Segundo o Planalto, o novo decreto estabelece "o rol exemplificativo de atividades profissionais que estão inseridas em uma conjuntura que ameace sua existência ou sua integridade física em virtude de vir, potencialmente, a ser vítima de um delito envolvendo violência ou grave ameaça".

A comprovação da efetiva necessidade do porte, diz a gestão Bolsonaro, se dá pela demonstração do exercício da atividade profissional de risco. 

Onovo decreto também devolve à Agência Nacional de Aviação Civil (Anac) as atribuições de estabelecer as normas de segurança a serem observadas pelos prestadores de serviços de transporte aéreo de passageiros, para controlar o embarque de passageiros armados e fiscalizar o seu cumprimento. No decreto original, essa responsabilidade havia sido tirada da agência e transferida para os ministérios da Defesa e da Justiça. 
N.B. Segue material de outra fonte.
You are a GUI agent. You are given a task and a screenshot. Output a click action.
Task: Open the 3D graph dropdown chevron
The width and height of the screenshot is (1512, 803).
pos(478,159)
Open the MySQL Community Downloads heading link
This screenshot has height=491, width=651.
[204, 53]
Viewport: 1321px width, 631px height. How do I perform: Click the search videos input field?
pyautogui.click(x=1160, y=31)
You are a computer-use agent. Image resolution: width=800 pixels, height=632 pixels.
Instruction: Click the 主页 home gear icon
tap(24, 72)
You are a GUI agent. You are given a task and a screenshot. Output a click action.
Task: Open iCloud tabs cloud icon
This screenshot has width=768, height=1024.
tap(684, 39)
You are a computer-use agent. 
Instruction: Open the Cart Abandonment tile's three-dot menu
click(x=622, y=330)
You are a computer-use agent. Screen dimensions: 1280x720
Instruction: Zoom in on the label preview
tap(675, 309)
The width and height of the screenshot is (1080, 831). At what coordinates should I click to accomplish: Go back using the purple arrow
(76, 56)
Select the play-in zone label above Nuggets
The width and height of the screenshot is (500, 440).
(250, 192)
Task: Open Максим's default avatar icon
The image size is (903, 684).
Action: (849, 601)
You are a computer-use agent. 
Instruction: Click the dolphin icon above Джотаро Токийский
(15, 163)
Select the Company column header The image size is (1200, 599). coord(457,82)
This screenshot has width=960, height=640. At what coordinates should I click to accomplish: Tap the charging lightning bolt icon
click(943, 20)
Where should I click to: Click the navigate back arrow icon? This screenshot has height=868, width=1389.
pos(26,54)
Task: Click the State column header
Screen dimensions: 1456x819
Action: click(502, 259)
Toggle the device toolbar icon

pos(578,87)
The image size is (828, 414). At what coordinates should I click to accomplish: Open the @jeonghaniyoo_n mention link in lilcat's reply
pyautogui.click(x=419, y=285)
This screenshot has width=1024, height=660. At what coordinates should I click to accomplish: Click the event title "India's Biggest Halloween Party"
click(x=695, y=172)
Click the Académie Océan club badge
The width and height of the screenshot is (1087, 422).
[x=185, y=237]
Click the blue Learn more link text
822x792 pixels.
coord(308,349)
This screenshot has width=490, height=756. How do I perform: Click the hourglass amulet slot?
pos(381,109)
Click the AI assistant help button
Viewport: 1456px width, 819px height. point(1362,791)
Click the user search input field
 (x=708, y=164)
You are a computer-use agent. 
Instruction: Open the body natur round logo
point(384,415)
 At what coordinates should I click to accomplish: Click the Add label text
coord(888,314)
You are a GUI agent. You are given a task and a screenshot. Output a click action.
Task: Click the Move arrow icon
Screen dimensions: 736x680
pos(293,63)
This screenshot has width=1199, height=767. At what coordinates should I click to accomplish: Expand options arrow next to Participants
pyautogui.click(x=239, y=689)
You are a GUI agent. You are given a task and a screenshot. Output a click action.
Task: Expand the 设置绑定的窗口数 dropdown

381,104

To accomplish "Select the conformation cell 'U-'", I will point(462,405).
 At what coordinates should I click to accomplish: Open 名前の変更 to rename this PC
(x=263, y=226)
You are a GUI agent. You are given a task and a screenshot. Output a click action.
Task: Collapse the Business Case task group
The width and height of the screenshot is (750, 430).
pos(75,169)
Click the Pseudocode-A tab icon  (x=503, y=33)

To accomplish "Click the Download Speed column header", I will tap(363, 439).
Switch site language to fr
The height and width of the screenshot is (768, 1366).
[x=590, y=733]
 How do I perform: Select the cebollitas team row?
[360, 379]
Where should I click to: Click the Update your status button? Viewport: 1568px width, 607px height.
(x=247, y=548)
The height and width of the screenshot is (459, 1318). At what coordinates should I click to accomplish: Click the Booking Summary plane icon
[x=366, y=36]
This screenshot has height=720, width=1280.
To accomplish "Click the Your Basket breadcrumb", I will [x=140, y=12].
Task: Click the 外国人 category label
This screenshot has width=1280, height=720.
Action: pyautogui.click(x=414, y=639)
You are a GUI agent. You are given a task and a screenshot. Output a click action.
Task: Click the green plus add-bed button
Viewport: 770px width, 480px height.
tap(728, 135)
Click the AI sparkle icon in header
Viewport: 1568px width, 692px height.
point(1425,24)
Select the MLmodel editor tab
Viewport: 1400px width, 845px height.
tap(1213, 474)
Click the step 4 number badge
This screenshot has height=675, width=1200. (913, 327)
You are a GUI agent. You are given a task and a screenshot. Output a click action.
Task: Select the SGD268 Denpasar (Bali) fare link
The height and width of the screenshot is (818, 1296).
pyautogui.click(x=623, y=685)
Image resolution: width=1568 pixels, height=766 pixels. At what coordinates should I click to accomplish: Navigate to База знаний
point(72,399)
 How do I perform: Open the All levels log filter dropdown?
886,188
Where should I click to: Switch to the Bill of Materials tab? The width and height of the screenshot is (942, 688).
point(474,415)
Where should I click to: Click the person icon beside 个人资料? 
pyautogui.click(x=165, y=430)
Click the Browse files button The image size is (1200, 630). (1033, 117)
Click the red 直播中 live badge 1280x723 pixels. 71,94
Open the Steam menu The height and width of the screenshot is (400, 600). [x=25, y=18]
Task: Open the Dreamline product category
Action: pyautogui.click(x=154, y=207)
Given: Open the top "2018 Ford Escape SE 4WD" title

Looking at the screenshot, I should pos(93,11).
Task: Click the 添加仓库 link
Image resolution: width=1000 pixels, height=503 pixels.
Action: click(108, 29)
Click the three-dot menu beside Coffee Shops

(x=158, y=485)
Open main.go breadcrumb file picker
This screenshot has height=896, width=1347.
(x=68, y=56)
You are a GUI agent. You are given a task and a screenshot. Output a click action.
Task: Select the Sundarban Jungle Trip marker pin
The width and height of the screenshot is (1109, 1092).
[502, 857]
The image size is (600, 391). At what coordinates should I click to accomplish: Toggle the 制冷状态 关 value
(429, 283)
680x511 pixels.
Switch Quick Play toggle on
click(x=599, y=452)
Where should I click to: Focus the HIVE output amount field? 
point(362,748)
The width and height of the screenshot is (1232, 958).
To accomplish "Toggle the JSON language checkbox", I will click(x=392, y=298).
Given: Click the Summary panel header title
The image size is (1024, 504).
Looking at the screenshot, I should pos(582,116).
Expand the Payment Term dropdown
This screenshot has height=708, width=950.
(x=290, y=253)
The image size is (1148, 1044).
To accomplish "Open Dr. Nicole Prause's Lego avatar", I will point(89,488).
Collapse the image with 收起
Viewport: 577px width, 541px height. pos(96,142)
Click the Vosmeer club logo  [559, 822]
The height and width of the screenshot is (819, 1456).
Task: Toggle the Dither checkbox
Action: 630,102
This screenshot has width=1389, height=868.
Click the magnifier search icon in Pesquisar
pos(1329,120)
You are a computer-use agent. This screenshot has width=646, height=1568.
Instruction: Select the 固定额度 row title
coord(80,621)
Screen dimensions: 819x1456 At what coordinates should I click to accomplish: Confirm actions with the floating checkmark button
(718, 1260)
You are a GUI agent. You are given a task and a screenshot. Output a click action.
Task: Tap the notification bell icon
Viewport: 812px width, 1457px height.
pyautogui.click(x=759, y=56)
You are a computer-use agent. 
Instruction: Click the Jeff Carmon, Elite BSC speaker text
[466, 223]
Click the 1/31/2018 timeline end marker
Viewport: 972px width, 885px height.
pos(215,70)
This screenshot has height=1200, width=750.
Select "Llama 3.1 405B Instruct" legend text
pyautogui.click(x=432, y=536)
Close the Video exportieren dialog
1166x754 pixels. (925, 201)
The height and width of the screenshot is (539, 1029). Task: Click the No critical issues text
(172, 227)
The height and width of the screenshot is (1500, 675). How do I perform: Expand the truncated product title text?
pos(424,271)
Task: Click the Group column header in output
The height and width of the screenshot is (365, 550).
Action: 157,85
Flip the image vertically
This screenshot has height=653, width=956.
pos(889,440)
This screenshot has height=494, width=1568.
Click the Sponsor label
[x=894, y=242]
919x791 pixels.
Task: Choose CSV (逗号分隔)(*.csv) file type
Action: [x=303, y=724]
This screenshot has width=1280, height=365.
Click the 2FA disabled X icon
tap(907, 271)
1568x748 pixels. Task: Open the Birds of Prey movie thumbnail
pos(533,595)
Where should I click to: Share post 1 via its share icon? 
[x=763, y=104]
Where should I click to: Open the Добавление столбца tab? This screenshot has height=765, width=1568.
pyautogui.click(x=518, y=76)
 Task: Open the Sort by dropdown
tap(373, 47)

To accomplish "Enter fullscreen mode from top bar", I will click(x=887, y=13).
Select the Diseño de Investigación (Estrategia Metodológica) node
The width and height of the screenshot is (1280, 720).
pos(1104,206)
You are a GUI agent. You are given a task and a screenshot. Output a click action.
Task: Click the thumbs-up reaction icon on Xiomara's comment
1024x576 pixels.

O órgão federal de aviação e a Associação Brasileira das Empresas Aéreas (Abear) haviam se posicionado de forma contrária à mudança de regra. Segundo a Anac, o Brasil segue protocolos internacionais sobre o embarque de passageiros armados. / COLABOROU AMANDA PUPO

Correções

A matéria foi alterada para corrigir a informação de que produtores rurais poderão usar fuzis. A informação havia sido divulgada pela Casa Civil nesta quarta-feira, em material distribuído à imprensa. Nesta quinta, a assessoria informou que houve um erro no material e que o Exército ainda avaliará o porte de fuzis no campo.